Kilian Virviescas

Personal information
- Full name: Kilian Edwin Virviescas Rojas
- Date of birth: 2 August 1980 (age 45)
- Place of birth: Bogotá, Colombia
- Height: 1.75 m (5 ft 9 in)
- Position(s): Left midfielder

Team information
- Current team: Unión San Felipe
- Number: 17

Youth career
- 1994–1998: América de Cali

Senior career*
- Years: Team / Apps / (Gls)
- 1999–2003: América de Cali / 84 / (7)
- 2002: → Real Cartagena (loan) / 12 / (0)
- 2003–2004: River Plate / 16 / (0)
- 2004–2005: San Lorenzo / 11 / (0)
- 2005: São Caetano / 0 / (0)
- 2006: La Serena / 17 / (0)
- 2006: Gimnasia LP / 5 / (0)
- 2007: Alianza Lima / 3 / (0)
- 2007: Santa Fe / 8 / (0)
- 2008–2009: Deportes Tolima / 14 / (0)
- 2010: Envigado / 22 / (0)
- 2011–2012: Unión San Felipe / 55 / (0)
- 2013: Patriotas / 9 / (0)

International career
- 2003: Colombia / 3 / (0)

= Kilian Virviescas =

Colombian footballer (born 1980)

Kilian Edwin Virviescas Rojas (/es/, born 2 August 1980) is a Colombian former professional footballer who played as a left midfielder or full back, most notable for América de Cali, and Unión San Felipe.

Virviescas played three games with Colombia at the 2003 CONCACAF Gold Cup.

== Career ==
Virviescas joined America de Cali's youth ranks in 1994, until making his senior debut in the 1999 season. In 2002, he had a brief loan spell at Real Cartagena. While at America, he won the 2000 and 2001 league titles. In 2003, he joined River Plate for a brief spell which lasted a year, being part of the squad that finished runner up in the 2003 Copa Sudamericana and that won the 2004 Clausura. The following year he moved to San Lorenzo, another Buenos Aires club, for a brief spell which lasted about a year. In 2005, he completed a move to São Caetano of the Campeonato Brasileiro Série A, but never played an official match.

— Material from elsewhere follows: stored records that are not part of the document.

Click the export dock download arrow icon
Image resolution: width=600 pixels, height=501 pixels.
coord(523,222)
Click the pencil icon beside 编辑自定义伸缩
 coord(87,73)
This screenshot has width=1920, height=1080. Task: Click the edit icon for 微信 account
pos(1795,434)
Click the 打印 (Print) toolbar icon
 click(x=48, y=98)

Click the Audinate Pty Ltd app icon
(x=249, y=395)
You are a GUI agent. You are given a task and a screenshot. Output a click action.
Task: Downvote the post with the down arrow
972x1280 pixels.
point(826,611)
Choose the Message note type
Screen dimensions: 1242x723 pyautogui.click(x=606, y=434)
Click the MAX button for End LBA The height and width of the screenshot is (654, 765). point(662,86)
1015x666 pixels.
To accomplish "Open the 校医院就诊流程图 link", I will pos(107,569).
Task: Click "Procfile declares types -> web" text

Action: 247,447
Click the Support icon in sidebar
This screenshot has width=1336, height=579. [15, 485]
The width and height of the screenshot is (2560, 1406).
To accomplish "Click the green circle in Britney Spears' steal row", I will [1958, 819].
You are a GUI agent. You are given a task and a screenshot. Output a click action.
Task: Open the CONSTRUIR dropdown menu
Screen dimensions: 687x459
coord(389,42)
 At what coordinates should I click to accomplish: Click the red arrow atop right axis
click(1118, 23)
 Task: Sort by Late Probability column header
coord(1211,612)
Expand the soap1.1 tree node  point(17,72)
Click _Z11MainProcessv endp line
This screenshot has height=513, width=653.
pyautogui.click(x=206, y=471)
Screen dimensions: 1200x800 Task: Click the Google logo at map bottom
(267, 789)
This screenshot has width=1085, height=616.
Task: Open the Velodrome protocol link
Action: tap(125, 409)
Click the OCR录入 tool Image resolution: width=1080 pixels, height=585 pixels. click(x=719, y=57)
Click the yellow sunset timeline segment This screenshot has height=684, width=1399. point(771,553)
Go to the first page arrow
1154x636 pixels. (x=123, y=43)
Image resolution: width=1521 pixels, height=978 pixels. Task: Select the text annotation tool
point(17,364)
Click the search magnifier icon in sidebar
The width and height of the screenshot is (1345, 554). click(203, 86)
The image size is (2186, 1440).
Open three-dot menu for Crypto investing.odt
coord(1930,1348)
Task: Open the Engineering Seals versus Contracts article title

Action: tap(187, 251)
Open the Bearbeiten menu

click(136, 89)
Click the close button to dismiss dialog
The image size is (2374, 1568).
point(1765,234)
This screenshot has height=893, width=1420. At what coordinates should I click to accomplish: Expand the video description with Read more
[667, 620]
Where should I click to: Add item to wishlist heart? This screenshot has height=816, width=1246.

In January 2006, he joined Deportes La Serena on a short-term contract. In July 2006, he moved back to Argentina on a short-term contract until December with Gimnasia y Esgrima de La Plata. In January 2007, he joined Alianza Lima, only making three appearances before being released. In July 2007, he moved back to Colombia and joined Independiente Santa Fe.

For the 2009 season, he played with Deportes Tolima, with the club having an excellent Apertura campaign as the leaders of the regular season. In 2010, he played with Envigado. In 2011, he moved to Chilean club Unión San Felipe, where he made 55 appearances, and left as the club was relegated in 2012. For the 2013 Finalizacion, Virviescas played for Patriotas Boyaca, and retired shortly after the season ended.